Tuesday, June 06, 2006

Standing interests, search, and recommendations

Googlers Beverly Yang and Gleh Jeh presented a paper, "Retroactive Answering of Search Queries" (PDF), at WWW 2006 that discusses an interesting idea around recommendations for web search.

The authors built a prototype that "retroactively answers queries from a user's history as new results arise." It is a little like automatically constructing Google Alerts for searchers and informing each person of any interesting, new results. Yang and Jeh say that they want to "focus on and address known, specific user needs" by "making web page recommendations corresponding to specific past queries."

The system itself is pretty straightforward. "Standing interests" are determined by queries that have a lot of activity (e.g. > 8 clicks on search results, > 3 refinements of the query, and repeated searches on the query).

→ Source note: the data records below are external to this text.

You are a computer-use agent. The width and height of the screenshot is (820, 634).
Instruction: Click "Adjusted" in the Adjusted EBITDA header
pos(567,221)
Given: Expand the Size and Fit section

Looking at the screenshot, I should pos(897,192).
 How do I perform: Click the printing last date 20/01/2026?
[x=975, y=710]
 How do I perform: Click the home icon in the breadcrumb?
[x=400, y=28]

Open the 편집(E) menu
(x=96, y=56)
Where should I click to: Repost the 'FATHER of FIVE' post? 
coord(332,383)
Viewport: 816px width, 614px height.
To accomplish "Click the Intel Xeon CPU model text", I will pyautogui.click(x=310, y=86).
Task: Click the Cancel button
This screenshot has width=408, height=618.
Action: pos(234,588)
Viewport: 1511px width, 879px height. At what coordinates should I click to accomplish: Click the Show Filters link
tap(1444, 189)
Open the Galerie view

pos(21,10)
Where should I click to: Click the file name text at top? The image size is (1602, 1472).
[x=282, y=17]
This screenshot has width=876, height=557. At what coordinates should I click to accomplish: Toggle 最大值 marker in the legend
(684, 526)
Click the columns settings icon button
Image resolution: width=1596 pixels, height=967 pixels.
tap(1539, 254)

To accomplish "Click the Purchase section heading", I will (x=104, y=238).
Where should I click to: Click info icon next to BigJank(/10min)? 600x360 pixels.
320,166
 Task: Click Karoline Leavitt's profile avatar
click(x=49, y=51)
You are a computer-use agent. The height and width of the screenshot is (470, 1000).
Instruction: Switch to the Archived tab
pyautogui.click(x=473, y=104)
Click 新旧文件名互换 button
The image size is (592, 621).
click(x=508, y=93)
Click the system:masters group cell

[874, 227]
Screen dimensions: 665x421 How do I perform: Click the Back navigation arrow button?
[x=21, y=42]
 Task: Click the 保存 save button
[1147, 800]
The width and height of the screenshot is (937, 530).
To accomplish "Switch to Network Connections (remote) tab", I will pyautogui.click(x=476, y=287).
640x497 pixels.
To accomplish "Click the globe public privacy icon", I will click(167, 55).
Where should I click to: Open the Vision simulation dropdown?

For each standing interest, the prototype tries to find new results with high PageRank for the query, then presents those results as recommendations.

One interesting result from the quick user study described in the paper was that rank -- how high the search result appears on the search result page -- was inversely correlated with perceived recommendation quality.

I think this may be best explained by people wanting the recommendations to help them discover things they would not have found on their own. The best recommendations are new, surprising, and useful. If I can find it easily myself because it shows up high on search results, that is not new, surprising, or useful.

The paper does not explore using data about what other people have found for the recommendations. That is unfortunate. In my experience, the most surprising and useful recommendations come from other people.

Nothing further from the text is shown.